_Your instructions_. In the forum post about running queries, why does the writer say they will keep working on the problem? Answer in one to three sentences.

━━━━━ Excerpt ━━━━━

Anyway, I am going to work on it, its basically my task, to make it work. And I think, if there is any way you can provide me a support, I could do that for you guys

For now, I gave up on v1 compatibility, I am proceeding with v2 API. As you can see in debug log bellow, when I print result of hq := q.(*query.HTTP) (line 126 in tsbs\cmd\tsbs_run_queries_influx\main.go).
I get error, that body of request is not a query:

 ----- ====== HQ:
HumanLabel: "Influx last location per truck", HumanDescription: "Influx last location per truck", Method: "POST", Path: "/api/v2/query?orgID=d5cf1d8e5ed67e25", Body: ""

━━━━━ Source material ━━━━━

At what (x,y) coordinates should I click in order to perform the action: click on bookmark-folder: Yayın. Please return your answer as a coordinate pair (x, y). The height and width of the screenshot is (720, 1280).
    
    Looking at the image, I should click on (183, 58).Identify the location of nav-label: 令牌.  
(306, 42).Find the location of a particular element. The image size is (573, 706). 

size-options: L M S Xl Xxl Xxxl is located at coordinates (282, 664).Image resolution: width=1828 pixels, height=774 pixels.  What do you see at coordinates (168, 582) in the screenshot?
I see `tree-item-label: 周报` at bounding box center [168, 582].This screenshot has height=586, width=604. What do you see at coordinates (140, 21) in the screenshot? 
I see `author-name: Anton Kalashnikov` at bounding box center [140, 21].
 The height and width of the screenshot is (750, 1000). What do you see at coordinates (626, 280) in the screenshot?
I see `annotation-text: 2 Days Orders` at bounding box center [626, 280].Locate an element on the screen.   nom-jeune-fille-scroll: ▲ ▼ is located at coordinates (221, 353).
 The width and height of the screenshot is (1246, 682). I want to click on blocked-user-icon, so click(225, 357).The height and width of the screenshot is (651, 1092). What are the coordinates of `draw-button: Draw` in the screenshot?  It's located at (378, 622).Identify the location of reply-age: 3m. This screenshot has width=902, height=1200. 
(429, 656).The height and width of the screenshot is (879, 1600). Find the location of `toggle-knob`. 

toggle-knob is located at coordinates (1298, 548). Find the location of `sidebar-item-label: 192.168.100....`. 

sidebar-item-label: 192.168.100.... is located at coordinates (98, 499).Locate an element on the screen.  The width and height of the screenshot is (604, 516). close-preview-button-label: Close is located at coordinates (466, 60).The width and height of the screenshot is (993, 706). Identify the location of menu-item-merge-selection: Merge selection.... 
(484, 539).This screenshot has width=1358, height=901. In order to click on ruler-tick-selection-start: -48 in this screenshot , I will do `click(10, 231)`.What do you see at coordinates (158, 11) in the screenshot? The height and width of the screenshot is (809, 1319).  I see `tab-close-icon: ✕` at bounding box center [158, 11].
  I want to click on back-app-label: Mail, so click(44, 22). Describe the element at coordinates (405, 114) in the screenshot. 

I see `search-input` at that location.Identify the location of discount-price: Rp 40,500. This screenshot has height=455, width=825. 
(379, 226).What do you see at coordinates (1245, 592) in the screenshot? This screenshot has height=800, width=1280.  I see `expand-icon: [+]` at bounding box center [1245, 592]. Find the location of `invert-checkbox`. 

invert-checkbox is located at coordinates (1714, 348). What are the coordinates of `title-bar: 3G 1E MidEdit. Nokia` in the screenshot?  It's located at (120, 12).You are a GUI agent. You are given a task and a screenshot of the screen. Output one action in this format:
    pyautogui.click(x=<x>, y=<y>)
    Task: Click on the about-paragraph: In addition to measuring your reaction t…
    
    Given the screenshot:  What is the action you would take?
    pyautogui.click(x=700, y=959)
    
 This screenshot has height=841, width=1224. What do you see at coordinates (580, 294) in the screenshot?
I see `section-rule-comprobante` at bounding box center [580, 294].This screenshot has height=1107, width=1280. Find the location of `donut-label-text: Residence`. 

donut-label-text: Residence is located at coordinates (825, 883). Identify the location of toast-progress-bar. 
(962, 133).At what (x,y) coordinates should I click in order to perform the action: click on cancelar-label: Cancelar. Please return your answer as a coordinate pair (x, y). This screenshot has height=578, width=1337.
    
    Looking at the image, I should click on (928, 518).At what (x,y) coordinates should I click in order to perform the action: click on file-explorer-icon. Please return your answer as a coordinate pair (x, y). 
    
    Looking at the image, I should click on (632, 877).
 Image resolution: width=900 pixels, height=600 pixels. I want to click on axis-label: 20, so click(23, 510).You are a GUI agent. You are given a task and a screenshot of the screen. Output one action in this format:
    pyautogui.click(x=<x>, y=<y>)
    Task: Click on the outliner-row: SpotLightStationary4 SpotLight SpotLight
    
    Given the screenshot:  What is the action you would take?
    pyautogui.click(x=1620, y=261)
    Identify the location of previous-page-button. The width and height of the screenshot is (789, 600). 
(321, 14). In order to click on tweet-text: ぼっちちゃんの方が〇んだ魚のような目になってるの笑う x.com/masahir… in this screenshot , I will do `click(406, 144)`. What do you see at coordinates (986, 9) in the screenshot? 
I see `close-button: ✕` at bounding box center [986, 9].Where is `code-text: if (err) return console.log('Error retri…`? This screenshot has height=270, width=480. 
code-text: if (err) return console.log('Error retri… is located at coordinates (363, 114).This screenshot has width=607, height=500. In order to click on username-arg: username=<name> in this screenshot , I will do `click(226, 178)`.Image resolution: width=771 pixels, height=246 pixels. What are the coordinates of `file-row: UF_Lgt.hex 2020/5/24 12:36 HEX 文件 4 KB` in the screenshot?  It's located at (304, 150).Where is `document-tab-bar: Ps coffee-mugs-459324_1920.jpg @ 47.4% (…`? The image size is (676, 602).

━━━━━

_Answer section_. The writer says making it work is basically their task.